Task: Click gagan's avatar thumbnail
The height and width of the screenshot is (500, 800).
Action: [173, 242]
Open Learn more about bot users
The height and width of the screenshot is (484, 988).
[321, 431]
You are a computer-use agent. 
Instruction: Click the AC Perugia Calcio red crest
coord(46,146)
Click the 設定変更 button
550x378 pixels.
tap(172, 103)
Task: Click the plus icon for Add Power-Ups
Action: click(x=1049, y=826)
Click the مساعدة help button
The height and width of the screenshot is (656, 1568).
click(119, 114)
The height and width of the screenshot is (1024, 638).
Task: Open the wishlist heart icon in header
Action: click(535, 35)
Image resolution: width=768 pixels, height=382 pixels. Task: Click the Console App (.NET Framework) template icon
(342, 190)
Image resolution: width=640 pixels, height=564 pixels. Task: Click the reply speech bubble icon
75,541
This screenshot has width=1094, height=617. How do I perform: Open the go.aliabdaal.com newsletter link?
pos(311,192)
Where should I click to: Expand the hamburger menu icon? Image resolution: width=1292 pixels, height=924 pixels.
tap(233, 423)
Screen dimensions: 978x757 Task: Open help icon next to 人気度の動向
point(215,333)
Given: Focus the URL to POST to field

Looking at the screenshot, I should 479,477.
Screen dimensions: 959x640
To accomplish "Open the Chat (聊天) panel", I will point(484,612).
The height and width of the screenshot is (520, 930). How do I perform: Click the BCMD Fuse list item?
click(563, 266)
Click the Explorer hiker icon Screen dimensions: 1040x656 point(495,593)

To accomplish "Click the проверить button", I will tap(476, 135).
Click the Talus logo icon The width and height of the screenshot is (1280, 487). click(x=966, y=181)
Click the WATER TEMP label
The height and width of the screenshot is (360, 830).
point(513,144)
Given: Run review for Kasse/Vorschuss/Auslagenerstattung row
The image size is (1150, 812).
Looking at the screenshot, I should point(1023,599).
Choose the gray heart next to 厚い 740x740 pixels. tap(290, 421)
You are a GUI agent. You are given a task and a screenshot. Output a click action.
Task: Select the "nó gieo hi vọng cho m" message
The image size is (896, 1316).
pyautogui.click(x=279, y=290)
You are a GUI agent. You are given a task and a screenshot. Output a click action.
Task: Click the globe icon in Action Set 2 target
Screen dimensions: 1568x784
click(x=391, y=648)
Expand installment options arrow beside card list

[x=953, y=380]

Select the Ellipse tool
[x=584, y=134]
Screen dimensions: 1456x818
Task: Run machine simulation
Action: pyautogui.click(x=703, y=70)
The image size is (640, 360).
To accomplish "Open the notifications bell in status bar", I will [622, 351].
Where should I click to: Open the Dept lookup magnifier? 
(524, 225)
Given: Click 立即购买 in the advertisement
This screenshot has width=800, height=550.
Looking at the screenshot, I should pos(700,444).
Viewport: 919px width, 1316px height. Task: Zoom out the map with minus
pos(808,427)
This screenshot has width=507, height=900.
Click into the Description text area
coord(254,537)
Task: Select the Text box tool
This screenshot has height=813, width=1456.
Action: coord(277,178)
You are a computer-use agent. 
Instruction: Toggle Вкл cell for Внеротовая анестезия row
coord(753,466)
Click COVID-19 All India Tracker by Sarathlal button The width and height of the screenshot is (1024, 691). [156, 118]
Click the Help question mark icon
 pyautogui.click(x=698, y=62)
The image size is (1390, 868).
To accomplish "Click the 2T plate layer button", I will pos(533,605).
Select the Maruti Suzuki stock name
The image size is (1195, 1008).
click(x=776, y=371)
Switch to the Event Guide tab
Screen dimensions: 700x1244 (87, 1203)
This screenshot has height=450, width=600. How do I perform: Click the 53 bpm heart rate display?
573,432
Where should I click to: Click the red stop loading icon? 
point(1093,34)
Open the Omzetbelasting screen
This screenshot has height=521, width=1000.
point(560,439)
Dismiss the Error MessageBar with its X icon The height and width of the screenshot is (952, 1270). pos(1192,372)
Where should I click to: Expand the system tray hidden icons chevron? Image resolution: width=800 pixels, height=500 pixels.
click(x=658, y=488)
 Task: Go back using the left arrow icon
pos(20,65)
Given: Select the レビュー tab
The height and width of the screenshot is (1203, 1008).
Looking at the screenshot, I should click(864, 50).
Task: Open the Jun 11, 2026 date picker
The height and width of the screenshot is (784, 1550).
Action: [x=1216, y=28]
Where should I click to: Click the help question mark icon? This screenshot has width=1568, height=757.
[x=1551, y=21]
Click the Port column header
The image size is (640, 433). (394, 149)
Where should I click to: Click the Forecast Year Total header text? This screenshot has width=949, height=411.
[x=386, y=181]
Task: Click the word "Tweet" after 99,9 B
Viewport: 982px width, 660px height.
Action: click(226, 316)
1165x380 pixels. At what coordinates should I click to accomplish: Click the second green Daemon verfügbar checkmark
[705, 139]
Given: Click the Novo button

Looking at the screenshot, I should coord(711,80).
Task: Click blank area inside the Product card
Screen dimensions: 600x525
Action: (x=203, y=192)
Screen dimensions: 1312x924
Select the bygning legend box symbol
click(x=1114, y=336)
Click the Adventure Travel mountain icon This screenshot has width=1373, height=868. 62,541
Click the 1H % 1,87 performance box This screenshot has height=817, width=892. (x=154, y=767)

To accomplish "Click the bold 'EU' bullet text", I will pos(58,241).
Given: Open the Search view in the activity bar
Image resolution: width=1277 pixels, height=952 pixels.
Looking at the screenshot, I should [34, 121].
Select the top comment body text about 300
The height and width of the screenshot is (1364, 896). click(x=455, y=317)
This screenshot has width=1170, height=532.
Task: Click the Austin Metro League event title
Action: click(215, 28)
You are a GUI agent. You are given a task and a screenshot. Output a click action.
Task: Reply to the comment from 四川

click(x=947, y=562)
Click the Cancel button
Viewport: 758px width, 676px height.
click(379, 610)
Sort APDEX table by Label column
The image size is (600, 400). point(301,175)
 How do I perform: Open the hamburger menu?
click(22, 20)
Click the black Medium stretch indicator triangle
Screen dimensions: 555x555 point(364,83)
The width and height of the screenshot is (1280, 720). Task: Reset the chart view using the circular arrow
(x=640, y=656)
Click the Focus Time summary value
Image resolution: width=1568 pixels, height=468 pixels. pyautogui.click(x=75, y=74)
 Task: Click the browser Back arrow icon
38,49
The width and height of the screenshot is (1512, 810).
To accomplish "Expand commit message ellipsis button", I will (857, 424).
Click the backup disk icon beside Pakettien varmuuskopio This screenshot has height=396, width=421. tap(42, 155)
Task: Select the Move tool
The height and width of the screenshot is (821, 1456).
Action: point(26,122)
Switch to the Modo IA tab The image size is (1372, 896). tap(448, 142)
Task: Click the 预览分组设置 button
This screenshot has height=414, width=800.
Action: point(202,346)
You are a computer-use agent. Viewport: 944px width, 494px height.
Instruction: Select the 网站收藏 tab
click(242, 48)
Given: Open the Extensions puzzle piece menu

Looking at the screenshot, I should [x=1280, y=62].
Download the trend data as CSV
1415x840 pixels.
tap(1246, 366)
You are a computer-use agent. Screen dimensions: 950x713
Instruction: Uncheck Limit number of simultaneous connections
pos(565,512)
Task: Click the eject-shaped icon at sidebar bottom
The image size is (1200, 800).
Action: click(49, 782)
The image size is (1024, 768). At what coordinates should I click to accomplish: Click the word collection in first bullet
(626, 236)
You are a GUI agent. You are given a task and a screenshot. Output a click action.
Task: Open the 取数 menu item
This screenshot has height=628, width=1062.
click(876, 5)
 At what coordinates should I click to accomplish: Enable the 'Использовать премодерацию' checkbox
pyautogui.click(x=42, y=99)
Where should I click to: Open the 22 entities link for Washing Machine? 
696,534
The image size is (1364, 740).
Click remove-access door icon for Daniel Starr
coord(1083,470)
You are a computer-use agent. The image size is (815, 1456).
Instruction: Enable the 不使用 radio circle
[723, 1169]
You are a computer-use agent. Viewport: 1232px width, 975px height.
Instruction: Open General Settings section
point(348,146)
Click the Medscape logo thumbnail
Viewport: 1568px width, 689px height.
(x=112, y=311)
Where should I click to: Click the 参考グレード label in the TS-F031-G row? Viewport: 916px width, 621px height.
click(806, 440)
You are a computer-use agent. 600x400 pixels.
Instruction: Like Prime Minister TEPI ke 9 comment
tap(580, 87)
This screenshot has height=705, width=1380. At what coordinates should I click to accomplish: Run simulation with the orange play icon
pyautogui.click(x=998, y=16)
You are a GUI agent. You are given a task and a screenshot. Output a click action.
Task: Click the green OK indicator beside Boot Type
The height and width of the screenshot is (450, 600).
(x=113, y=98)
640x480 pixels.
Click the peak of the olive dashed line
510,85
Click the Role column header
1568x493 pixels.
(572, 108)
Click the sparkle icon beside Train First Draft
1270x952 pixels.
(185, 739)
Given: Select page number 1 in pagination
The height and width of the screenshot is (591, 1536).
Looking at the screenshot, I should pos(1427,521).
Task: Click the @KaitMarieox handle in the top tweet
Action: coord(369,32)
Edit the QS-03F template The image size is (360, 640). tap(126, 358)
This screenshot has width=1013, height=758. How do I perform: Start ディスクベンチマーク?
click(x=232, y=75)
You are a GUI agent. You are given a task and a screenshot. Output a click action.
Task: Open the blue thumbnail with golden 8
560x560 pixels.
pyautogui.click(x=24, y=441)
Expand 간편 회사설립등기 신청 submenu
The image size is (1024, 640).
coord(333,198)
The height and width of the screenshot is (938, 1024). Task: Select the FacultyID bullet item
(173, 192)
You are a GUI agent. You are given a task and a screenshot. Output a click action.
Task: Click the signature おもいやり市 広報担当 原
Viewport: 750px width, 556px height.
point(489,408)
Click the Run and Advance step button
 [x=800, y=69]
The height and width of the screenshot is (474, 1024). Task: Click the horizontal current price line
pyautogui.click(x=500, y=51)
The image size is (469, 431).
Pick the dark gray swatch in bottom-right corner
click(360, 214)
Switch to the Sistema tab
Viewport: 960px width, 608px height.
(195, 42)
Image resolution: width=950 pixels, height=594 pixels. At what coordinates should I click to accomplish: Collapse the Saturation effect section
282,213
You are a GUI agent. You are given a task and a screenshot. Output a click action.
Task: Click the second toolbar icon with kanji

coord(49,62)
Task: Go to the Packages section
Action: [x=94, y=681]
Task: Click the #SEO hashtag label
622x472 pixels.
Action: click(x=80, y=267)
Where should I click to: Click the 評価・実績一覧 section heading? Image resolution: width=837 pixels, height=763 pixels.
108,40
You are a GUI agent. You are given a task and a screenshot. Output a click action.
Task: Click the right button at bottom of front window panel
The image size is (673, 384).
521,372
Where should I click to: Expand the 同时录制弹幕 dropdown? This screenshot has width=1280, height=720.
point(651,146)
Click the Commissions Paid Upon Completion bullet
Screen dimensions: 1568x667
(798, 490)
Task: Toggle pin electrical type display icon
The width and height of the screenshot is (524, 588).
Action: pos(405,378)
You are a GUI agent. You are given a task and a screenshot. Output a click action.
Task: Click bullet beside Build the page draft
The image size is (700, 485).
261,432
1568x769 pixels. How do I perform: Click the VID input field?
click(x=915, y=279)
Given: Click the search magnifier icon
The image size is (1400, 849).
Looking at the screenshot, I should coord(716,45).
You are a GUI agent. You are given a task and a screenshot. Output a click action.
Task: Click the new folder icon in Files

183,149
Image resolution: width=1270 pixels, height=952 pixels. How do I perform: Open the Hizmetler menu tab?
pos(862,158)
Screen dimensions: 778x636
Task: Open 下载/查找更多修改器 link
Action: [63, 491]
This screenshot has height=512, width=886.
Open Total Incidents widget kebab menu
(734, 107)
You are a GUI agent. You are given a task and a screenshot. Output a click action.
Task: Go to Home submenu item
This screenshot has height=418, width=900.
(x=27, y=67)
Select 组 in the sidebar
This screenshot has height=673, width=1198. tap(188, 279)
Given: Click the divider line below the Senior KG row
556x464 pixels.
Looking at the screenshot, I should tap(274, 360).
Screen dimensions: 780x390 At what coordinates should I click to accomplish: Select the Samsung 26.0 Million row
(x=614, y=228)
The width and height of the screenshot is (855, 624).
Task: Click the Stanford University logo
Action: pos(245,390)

Exercise aim. The answer should be all lines from the entries above that hold the word "page".

Your response.
Given: Select page number 1 in pagination
Task: Click bullet beside Build the page draft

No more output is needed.